There was Chinese fare in the form of Cantonese, er, Japanese, Vietnamese and Thai. I dunno, maybe they run out of wontons or something and had to get the neighbours in to make up the numbers.
In sympathy, the music was a blended mishmash of Swedish and Chinese as I remember hearing the heavily accented Chinese choir singing Dancing Queen as we queued up for spring rolls. That reminds me, I must rent out their recording of the soundtrack to Crouching Tiger, Hidden Fernando first chance I get.
Anyway, here's a picture of some of the lanterns that brought excitement to many a Kiwi male (not to mention at least one Yorkshireman viewing this blog).
On the way to the event we were passed by silver Mercedes convertible with the licence plate IM POSH. A more accurate plate would have been MUNTER or I FUGLY, but there you go. I'll have to stop looking at these plates, so will exorcise the demons with a final plate update soon.
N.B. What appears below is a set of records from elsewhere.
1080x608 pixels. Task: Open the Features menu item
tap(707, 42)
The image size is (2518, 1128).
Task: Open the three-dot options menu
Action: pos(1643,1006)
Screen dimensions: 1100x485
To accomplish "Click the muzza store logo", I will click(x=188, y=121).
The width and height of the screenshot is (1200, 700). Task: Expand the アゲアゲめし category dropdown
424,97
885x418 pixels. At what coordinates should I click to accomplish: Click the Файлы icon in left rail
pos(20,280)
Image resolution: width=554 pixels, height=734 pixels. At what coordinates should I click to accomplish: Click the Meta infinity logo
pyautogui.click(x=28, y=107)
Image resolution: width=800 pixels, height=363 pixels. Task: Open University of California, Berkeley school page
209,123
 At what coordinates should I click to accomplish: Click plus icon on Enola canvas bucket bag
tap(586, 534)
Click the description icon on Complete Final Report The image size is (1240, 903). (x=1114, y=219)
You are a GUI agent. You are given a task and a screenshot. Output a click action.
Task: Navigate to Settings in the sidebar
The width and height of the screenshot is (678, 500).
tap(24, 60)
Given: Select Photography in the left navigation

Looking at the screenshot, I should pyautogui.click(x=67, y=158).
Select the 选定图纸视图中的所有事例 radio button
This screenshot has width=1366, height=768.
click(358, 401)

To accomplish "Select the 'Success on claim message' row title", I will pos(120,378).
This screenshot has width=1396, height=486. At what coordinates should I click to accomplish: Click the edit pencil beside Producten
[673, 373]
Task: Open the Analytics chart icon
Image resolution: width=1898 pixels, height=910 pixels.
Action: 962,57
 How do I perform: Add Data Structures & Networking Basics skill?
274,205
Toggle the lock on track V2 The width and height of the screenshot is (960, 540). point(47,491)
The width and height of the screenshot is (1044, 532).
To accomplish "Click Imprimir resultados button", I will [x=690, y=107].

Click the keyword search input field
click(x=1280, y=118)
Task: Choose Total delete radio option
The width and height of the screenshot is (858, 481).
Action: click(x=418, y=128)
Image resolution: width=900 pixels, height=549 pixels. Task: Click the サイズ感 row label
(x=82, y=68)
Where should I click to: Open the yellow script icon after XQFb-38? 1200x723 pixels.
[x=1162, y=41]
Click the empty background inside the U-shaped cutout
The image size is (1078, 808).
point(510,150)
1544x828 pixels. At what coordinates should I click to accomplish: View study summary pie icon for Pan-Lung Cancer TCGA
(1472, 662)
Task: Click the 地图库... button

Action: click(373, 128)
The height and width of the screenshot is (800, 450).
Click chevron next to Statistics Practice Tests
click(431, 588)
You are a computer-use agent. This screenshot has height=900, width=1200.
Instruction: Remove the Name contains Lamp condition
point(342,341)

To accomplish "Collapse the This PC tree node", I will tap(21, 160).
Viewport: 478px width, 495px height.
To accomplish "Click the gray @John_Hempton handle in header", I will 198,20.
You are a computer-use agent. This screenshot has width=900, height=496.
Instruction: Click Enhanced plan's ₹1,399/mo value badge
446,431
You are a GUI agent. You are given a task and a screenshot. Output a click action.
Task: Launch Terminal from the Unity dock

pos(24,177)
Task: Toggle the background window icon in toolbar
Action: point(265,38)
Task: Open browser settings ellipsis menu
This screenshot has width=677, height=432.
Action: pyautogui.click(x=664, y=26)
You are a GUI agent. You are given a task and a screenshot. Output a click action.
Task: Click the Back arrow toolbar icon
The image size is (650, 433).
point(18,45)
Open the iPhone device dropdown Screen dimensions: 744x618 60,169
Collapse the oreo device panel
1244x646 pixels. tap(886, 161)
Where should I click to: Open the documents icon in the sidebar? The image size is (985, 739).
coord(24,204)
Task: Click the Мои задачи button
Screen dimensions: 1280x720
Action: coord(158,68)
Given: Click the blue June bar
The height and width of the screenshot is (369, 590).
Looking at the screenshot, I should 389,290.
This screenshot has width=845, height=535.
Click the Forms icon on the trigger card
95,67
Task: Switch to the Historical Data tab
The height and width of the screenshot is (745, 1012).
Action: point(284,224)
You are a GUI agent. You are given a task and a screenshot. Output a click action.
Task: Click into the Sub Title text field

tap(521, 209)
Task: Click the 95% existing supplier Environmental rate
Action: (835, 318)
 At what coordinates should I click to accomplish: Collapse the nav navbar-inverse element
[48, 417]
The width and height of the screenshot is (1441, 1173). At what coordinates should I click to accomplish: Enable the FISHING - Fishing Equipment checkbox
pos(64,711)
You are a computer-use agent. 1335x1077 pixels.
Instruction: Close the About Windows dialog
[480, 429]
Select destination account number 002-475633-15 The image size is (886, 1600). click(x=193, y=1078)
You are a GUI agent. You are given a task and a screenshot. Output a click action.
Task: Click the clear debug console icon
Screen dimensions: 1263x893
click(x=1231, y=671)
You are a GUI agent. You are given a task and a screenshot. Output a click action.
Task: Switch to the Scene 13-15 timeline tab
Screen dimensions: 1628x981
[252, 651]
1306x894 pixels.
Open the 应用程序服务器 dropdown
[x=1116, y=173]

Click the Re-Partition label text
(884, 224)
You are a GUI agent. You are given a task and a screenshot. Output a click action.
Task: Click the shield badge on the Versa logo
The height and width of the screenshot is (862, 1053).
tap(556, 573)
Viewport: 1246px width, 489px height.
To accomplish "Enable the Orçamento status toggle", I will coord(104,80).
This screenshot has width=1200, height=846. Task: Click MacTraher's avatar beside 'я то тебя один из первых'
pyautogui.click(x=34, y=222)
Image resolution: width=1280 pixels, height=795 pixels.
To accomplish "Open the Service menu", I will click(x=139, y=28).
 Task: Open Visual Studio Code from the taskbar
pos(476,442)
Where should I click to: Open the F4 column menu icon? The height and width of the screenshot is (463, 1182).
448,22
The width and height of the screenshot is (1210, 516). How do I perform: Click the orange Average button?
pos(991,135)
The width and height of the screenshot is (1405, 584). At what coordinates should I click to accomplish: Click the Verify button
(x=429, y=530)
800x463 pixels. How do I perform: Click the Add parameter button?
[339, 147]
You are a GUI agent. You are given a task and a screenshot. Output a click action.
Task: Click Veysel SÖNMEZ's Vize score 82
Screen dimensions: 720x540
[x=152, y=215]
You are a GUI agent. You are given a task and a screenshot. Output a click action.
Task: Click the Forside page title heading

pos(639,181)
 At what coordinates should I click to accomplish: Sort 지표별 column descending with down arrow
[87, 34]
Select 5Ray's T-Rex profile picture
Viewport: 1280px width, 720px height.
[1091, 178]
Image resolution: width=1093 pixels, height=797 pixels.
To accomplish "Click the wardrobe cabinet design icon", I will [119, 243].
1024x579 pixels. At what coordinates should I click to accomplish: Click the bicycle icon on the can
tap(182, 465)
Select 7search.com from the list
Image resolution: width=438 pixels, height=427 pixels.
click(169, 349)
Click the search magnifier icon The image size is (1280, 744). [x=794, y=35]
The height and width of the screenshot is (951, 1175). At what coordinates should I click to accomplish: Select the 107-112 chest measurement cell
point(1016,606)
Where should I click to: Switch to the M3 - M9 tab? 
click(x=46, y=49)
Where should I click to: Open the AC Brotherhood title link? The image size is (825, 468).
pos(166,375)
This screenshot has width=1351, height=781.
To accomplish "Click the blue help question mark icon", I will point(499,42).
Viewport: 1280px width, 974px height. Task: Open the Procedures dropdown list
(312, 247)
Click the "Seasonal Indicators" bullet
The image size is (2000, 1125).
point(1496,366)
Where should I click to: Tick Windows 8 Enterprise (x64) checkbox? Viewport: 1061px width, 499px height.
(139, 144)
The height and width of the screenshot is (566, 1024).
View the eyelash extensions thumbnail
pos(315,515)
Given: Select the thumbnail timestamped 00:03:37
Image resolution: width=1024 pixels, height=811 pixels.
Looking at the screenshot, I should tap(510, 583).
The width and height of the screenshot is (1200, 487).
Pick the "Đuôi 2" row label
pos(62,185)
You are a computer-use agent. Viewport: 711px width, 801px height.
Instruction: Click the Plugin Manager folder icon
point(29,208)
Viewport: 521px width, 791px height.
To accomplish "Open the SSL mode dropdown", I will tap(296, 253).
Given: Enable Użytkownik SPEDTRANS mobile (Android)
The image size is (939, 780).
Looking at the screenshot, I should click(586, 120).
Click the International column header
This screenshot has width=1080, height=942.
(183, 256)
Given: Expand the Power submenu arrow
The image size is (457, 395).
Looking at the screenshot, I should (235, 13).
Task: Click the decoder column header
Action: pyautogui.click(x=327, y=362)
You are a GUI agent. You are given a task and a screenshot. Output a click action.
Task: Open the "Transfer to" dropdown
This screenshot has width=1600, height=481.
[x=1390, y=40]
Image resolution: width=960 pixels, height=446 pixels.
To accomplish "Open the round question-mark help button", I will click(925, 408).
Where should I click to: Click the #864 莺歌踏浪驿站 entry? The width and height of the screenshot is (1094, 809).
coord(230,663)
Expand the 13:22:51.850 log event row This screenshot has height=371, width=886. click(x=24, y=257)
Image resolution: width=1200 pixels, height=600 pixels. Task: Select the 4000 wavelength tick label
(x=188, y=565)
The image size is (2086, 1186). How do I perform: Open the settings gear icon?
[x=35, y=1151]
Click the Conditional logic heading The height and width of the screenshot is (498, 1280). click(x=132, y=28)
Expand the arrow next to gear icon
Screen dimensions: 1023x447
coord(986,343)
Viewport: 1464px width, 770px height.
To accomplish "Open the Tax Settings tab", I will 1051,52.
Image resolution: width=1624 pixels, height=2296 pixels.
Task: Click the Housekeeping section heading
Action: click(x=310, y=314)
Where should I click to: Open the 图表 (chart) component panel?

Lord Sauron has decreed that the minimum age for drivers in the country should be raised to 16. This puts the sequel to an event I witnessed recently in serious jeopardy.
Near the Vector Arena is a row of shops set back from the road and with plenty of car parking. At night, most of these shops are closed apart from the Subway, Hell Pizza and a convenience store. So, at weekends, the local boy racers use this area to park up and admire each others' wheels. On the night I witnessed this grand event they had a lot of cars there including modded Mazdas, Ford Falcons and a couple of Lowrider Utes. Which isn't in the slightest bit like showing your mates your penis. Oh no, not at all. I mean, they probably have girlfriends and everything.
Eventually the police cruised past, turned around and stopped by for a chat and the party quickly began to pack up and depart.
Unfortunately, a lot of these souped up bangers are quite old and so aren't really built for the continuous revving and occasional burnouts put upon them by the cast of Fast and the Furious 5: Auckland Ballbags.
One such vehicle backfired loudly then died as soon as it hit the main road and the toddler driving it had to get his posse out of the car to push start it. Sadly the vehicle was a hell of a size and it looked like none of them had lifted anything heavier than a spray can or a teething ring. Needless to say it failed to start and as I left to get on my own Loser Cruiser (or as it is better termed, the Panmure Shops Bus) he was on the phone to mummy and daddy to come and pick him up as his passing Top Gear buddies showered him with horn abuse. There's the friendship of the road for you.
All of last week there was a saxophone playing near our house which has coincided with a jazz festival going on down at the local beach. Now the festival has ended the sax has mysteriously gone too. Was it one of the locals getting back in practice? Was it a visiting saxophonist staying with a friend? Were they actually recording the music for a soft porn film? Were we being visited by the spirit of Kenny G (yes, I realise he isn't dead, but give it time)? These questions may never be answered.
However, what will be answered is what the Indiana Jones theme sounds like when played on a saxophone at 8am on a Saturday morning.